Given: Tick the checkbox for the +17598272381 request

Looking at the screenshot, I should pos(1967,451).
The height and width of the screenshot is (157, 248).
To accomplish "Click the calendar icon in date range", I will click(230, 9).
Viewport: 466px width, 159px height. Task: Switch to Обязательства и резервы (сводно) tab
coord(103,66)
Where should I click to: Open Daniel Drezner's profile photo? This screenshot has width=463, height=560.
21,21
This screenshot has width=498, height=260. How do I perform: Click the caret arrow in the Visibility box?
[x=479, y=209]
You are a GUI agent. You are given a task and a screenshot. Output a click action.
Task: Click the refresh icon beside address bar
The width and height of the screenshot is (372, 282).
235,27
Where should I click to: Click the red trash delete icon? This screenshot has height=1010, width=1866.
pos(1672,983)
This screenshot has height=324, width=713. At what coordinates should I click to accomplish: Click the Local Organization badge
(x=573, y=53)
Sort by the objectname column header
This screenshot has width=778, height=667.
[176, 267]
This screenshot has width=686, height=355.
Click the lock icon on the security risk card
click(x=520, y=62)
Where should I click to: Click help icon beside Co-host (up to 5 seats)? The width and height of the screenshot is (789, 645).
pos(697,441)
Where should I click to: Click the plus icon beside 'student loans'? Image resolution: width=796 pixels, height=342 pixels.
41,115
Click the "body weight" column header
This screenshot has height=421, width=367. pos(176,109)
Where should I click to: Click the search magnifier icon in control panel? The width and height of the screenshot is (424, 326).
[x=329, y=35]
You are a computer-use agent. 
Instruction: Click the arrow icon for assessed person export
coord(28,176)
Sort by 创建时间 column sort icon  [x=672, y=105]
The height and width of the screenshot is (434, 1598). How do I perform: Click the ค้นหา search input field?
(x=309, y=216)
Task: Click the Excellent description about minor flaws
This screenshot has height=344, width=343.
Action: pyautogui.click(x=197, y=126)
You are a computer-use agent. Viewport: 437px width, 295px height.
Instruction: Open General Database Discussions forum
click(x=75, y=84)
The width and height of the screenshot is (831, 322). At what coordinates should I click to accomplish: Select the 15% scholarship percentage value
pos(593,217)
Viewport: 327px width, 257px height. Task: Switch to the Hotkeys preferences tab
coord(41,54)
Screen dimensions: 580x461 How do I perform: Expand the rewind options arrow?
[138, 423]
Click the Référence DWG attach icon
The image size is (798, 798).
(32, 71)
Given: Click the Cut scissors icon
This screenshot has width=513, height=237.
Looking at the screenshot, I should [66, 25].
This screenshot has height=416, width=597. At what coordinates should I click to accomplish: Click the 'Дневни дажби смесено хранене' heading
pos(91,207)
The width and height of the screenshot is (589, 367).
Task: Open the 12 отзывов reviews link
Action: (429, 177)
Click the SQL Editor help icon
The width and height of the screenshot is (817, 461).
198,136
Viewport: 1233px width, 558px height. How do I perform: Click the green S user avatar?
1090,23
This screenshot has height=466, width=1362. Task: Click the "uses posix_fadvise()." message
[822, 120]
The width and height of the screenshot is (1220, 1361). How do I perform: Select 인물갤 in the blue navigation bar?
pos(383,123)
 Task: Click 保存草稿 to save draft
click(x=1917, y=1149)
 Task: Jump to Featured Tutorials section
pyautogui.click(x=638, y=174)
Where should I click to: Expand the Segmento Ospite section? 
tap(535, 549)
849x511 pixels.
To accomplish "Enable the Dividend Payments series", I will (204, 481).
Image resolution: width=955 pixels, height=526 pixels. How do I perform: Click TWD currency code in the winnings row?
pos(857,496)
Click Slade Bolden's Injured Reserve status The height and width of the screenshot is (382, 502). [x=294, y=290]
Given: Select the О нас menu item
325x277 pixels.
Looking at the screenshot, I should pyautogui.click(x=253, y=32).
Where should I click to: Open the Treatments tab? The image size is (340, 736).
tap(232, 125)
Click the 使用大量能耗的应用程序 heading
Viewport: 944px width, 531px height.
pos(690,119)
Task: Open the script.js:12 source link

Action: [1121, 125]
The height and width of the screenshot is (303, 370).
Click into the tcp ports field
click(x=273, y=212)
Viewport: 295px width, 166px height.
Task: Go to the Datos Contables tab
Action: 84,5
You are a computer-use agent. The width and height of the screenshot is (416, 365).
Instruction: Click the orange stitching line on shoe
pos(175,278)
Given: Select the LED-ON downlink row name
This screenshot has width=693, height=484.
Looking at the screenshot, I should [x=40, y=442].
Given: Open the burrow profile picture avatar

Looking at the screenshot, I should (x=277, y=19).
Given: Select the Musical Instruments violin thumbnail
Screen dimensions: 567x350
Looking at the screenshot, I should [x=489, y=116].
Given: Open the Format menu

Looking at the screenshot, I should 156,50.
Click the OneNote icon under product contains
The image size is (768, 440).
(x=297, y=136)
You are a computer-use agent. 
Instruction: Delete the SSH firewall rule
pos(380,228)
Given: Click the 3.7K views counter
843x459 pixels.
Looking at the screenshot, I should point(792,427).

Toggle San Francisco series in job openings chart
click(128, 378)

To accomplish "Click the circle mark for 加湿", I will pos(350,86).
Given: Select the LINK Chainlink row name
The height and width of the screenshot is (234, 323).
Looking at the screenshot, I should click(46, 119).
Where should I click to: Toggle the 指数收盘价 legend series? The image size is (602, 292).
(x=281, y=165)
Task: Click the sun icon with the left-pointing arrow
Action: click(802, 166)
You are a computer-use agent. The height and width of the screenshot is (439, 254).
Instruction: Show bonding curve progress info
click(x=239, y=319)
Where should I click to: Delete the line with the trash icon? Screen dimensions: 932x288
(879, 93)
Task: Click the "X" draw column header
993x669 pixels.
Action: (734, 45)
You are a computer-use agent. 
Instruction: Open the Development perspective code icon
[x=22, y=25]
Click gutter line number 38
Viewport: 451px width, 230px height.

◇ ◇ ◇

**INSTRUCTIONS FOR THE TASK**
Each record above should be given again exactly as it appears.

**TASK OUTPUT**
Given: Tick the checkbox for the +17598272381 request

Looking at the screenshot, I should pos(1967,451).
The height and width of the screenshot is (157, 248).
To accomplish "Click the calendar icon in date range", I will click(230, 9).
Viewport: 466px width, 159px height. Task: Switch to Обязательства и резервы (сводно) tab
coord(103,66)
Where should I click to: Open Daniel Drezner's profile photo? This screenshot has width=463, height=560.
21,21
This screenshot has width=498, height=260. How do I perform: Click the caret arrow in the Visibility box?
[x=479, y=209]
You are a GUI agent. You are given a task and a screenshot. Output a click action.
Task: Click the refresh icon beside address bar
The width and height of the screenshot is (372, 282).
235,27
Where should I click to: Click the red trash delete icon? This screenshot has height=1010, width=1866.
pos(1672,983)
This screenshot has height=324, width=713. At what coordinates should I click to accomplish: Click the Local Organization badge
(x=573, y=53)
Sort by the objectname column header
This screenshot has width=778, height=667.
[176, 267]
This screenshot has width=686, height=355.
Click the lock icon on the security risk card
click(x=520, y=62)
Where should I click to: Click help icon beside Co-host (up to 5 seats)? The width and height of the screenshot is (789, 645).
pos(697,441)
Where should I click to: Click the plus icon beside 'student loans'? Image resolution: width=796 pixels, height=342 pixels.
41,115
Click the "body weight" column header
This screenshot has height=421, width=367. pos(176,109)
Where should I click to: Click the search magnifier icon in control panel? The width and height of the screenshot is (424, 326).
[x=329, y=35]
You are a computer-use agent. 
Instruction: Click the arrow icon for assessed person export
coord(28,176)
Sort by 创建时间 column sort icon  [x=672, y=105]
The height and width of the screenshot is (434, 1598). How do I perform: Click the ค้นหา search input field?
(x=309, y=216)
Task: Click the Excellent description about minor flaws
This screenshot has height=344, width=343.
Action: pyautogui.click(x=197, y=126)
You are a computer-use agent. Viewport: 437px width, 295px height.
Instruction: Open General Database Discussions forum
click(x=75, y=84)
The width and height of the screenshot is (831, 322). At what coordinates should I click to accomplish: Select the 15% scholarship percentage value
pos(593,217)
Viewport: 327px width, 257px height. Task: Switch to the Hotkeys preferences tab
coord(41,54)
Screen dimensions: 580x461 How do I perform: Expand the rewind options arrow?
[138, 423]
Click the Référence DWG attach icon
The image size is (798, 798).
(32, 71)
Given: Click the Cut scissors icon
This screenshot has width=513, height=237.
Looking at the screenshot, I should [66, 25].
This screenshot has height=416, width=597. At what coordinates should I click to accomplish: Click the 'Дневни дажби смесено хранене' heading
pos(91,207)
The width and height of the screenshot is (589, 367).
Task: Open the 12 отзывов reviews link
Action: (429, 177)
Click the SQL Editor help icon
The width and height of the screenshot is (817, 461).
198,136
Viewport: 1233px width, 558px height. How do I perform: Click the green S user avatar?
1090,23
This screenshot has height=466, width=1362. Task: Click the "uses posix_fadvise()." message
[822, 120]
The width and height of the screenshot is (1220, 1361). How do I perform: Select 인물갤 in the blue navigation bar?
pos(383,123)
 Task: Click 保存草稿 to save draft
click(x=1917, y=1149)
 Task: Jump to Featured Tutorials section
pyautogui.click(x=638, y=174)
Where should I click to: Expand the Segmento Ospite section? 
tap(535, 549)
849x511 pixels.
To accomplish "Enable the Dividend Payments series", I will (204, 481).
Image resolution: width=955 pixels, height=526 pixels. How do I perform: Click TWD currency code in the winnings row?
pos(857,496)
Click Slade Bolden's Injured Reserve status The height and width of the screenshot is (382, 502). [x=294, y=290]
Given: Select the О нас menu item
325x277 pixels.
Looking at the screenshot, I should pyautogui.click(x=253, y=32).
Where should I click to: Open the Treatments tab? The image size is (340, 736).
tap(232, 125)
Click the 使用大量能耗的应用程序 heading
Viewport: 944px width, 531px height.
pos(690,119)
Task: Open the script.js:12 source link

Action: [1121, 125]
The height and width of the screenshot is (303, 370).
Click into the tcp ports field
click(x=273, y=212)
Viewport: 295px width, 166px height.
Task: Go to the Datos Contables tab
Action: 84,5
You are a computer-use agent. The width and height of the screenshot is (416, 365).
Instruction: Click the orange stitching line on shoe
pos(175,278)
Given: Select the LED-ON downlink row name
This screenshot has width=693, height=484.
Looking at the screenshot, I should [x=40, y=442].
Given: Open the burrow profile picture avatar

Looking at the screenshot, I should (x=277, y=19).
Given: Select the Musical Instruments violin thumbnail
Screen dimensions: 567x350
Looking at the screenshot, I should [x=489, y=116].
Given: Open the Format menu

Looking at the screenshot, I should 156,50.
Click the OneNote icon under product contains
The image size is (768, 440).
(x=297, y=136)
You are a computer-use agent. 
Instruction: Delete the SSH firewall rule
pos(380,228)
Given: Click the 3.7K views counter
843x459 pixels.
Looking at the screenshot, I should point(792,427).

Toggle San Francisco series in job openings chart
click(128, 378)

To accomplish "Click the circle mark for 加湿", I will pos(350,86).
Given: Select the LINK Chainlink row name
The height and width of the screenshot is (234, 323).
Looking at the screenshot, I should click(46, 119).
Where should I click to: Toggle the 指数收盘价 legend series? The image size is (602, 292).
(x=281, y=165)
Task: Click the sun icon with the left-pointing arrow
Action: click(802, 166)
You are a computer-use agent. The height and width of the screenshot is (439, 254).
Instruction: Show bonding curve progress info
click(x=239, y=319)
Where should I click to: Delete the line with the trash icon? Screen dimensions: 932x288
(879, 93)
Task: Click the "X" draw column header
993x669 pixels.
Action: (734, 45)
You are a computer-use agent. 
Instruction: Open the Development perspective code icon
[x=22, y=25]
Click gutter line number 38
Viewport: 451px width, 230px height.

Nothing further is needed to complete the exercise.